— Perintah Tugas A —
Dalam kutipan teks, ayat Al-Qur'an mana yang dikutip pertama kali?

RAMBU PERTAMA:
JIHAD AKAN TERUS BERLANGSUNG (ADA) HINGGA HARI KIAMAT

Hari ini, seluruh dunia –kecuali yang dirahmati Alloh— berdiri satu barisan dengan kekuatan ediologinya, politiknya, ekonominya, informasinya, teknologi dan nasionalismenya, dan dengan segala kekuatannya, di hadapan salah satu syiar agama kita yang hanif (lurus), syiar itu adalah jihad fi sabilillah. Sebuah syiar yang Alloh wajibkan kepada kita dengan firman-Nya:


“Diwajibkan atas kalian berperang, padahal perang itu kalian tidak suka; bisa jadi kalian tidak suka kepada sesuatu padahal itu lebih baik bagi kalian, dan bisa jadi kalian menyukai sesuatu padahal itu buruk bagi kalian. Dan Alloh Maha tahu sedangkan kalian tidaklah mengetahui.”  (QS. Al-Baqoroh: 216)

Dan dengan firman-Nya:

“Wahai Nabi, jihadlah melawan orang kafir dan munafik dan bersikap keras-lah kepada mereka, tempat tinggal mereka adalah jahannam, dan sungguh itu sejelek-jelek tempat kembali.” (QS. At-Taubah: 73)

Orang-orang kafir berusaha menghapus syiar jihad ini dan memberikan label kepadanya dengan label terorisme dan tindak kejahatan, menjuluki para pelakunya sebagai kaum teroris, orang-orang ekstrim, fundamentalis dan radikal.

Ditambah lagi, orang-orang mu-nafik ikut membantu mereka dengan menjelekkan dan menghalang-halangi jihad dengan cara-cara syetan, ada yang mengatakan jihad dalam Islam hanya bersifat membela diri (defensive), tidak ada jihad ofensiv (menyerang terlebih dahulu). Ada juga yang mengatakan bahwa jihad disya-riatkan hanya untuk membebaskan negeri terjajah. Ada juga yang mengatakan bahwa jihad menjadi wajib kalau sudah ada perintah dari penguasa –padahal penguasa itu menjadi antek yahudi dan salibis—. Sekali waktu ada yang mengatakan bahwa jihad sudah tidak relevan untuk zaman kita sekarang, zaman kedamaian dan undang-undang baru internasional, Na`udzubillah min dzalik, kita berlindung kepada Alloh dari kesesatan-kesesatan ini.

— Data untuk Diolah —
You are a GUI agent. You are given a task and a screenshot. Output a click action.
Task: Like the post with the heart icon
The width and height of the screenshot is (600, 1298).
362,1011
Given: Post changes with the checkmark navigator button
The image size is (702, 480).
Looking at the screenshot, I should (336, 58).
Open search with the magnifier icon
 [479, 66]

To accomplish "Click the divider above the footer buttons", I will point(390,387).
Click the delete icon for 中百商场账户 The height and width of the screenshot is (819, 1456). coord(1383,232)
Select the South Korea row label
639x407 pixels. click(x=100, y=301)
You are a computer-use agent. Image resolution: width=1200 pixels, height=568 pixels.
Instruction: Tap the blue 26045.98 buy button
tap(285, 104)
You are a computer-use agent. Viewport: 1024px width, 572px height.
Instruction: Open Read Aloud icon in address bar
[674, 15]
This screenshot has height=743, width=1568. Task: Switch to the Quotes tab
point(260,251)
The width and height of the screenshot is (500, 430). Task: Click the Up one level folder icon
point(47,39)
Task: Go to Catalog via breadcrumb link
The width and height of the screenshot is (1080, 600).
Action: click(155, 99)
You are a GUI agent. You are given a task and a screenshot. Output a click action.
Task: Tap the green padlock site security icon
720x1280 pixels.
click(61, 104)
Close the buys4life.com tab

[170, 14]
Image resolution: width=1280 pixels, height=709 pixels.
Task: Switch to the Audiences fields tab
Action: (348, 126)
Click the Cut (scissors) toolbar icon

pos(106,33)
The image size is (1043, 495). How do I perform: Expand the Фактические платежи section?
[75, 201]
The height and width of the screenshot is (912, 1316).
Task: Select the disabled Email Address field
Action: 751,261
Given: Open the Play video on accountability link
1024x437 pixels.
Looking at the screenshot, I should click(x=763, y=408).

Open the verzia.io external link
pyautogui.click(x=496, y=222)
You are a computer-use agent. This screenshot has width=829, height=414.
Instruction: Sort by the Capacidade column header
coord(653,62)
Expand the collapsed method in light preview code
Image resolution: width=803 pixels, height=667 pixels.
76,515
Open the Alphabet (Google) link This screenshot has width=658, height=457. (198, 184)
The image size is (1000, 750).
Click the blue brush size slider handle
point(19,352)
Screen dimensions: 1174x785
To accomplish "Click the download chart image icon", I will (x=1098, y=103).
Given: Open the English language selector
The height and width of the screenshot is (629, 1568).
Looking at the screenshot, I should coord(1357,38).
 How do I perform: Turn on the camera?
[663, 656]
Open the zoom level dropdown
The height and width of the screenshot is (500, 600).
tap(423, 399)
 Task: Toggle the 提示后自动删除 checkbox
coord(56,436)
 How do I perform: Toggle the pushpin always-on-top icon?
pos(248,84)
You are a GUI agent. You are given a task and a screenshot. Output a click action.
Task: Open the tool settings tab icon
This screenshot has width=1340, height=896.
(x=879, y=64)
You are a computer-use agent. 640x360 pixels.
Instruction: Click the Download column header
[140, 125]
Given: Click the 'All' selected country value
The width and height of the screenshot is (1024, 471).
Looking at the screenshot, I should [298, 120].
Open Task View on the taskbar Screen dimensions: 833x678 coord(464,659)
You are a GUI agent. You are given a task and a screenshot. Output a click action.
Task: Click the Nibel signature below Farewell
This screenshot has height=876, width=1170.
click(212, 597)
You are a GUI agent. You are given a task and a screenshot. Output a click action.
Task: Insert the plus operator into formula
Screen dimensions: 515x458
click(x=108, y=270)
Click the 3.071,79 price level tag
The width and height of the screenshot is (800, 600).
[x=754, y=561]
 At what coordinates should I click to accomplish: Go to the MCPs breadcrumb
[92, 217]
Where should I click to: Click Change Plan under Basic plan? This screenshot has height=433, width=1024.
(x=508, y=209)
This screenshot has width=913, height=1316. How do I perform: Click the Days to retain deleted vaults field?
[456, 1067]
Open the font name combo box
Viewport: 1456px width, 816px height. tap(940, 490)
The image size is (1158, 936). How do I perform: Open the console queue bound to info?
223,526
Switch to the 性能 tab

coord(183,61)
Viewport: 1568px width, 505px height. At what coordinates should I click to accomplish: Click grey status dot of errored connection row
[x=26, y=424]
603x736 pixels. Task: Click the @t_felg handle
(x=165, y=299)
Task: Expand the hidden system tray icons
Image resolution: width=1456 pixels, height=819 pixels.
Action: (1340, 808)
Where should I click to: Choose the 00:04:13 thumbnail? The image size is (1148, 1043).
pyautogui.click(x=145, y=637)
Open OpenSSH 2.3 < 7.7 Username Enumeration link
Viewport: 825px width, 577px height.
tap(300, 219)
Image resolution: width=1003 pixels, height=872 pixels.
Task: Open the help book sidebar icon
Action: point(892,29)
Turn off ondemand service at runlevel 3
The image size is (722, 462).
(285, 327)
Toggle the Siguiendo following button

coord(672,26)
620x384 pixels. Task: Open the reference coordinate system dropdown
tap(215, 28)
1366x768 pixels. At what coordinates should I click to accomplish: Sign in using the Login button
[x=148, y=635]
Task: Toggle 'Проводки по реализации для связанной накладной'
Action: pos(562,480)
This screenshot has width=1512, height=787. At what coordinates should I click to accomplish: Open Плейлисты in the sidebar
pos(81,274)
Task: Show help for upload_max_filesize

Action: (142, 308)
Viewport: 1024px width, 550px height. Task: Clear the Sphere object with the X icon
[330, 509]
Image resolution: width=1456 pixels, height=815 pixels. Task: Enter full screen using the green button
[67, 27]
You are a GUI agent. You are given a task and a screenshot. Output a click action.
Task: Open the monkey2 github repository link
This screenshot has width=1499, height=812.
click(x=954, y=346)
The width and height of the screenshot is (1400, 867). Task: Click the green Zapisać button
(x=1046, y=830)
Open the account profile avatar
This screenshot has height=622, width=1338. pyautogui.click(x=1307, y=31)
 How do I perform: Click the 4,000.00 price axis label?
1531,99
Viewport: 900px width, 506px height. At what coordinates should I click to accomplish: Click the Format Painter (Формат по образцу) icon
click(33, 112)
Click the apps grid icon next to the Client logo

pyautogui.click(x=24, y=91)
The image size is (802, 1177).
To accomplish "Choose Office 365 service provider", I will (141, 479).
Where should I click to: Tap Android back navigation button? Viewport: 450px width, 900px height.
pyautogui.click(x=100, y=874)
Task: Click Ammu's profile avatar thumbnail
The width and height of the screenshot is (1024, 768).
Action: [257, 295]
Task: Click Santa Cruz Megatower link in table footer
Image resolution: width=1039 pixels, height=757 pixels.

— Perintah Tugas B —
Sajikan bagian data sebagai tabel Markdown dengan kolom "Nomor" dan "Baris Data", tanpa baris kosong. Mulailah dari baris pertama data dan berhentilah setelah baris yang memuat "click(61, 104)".

— Jawaban Latihan A —
QS. Al-Baqoroh: 216.

— Jawaban Latihan B —
| Nomor | Baris Data |
|---|---|
| 1 | You are a GUI agent. You are given a task and a screenshot. Output a click action. |
| 2 | Task: Like the post with the heart icon |
| 3 | The width and height of the screenshot is (600, 1298). |
| 4 | 362,1011 |
| 5 | Given: Post changes with the checkmark navigator button |
| 6 | The image size is (702, 480). |
| 7 | Looking at the screenshot, I should (336, 58). |
| 8 | Open search with the magnifier icon |
| 9 |  [479, 66] |
| 10 | To accomplish "Click the divider above the footer buttons", I will point(390,387). |
| 11 | Click the delete icon for 中百商场账户 The height and width of the screenshot is (819, 1456). coord(1383,232) |
| 12 | Select the South Korea row label |
| 13 | 639x407 pixels. click(x=100, y=301) |
| 14 | You are a computer-use agent. Image resolution: width=1200 pixels, height=568 pixels. |
| 15 | Instruction: Tap the blue 26045.98 buy button |
| 16 | tap(285, 104) |
| 17 | You are a computer-use agent. Viewport: 1024px width, 572px height. |
| 18 | Instruction: Open Read Aloud icon in address bar |
| 19 | [674, 15] |
| 20 | This screenshot has height=743, width=1568. Task: Switch to the Quotes tab |
| 21 | point(260,251) |
| 22 | The width and height of the screenshot is (500, 430). Task: Click the Up one level folder icon |
| 23 | point(47,39) |
| 24 | Task: Go to Catalog via breadcrumb link |
| 25 | The width and height of the screenshot is (1080, 600). |
| 26 | Action: click(155, 99) |
| 27 | You are a GUI agent. You are given a task and a screenshot. Output a click action. |
| 28 | Task: Tap the green padlock site security icon |
| 29 | 720x1280 pixels. |
| 30 | click(61, 104) |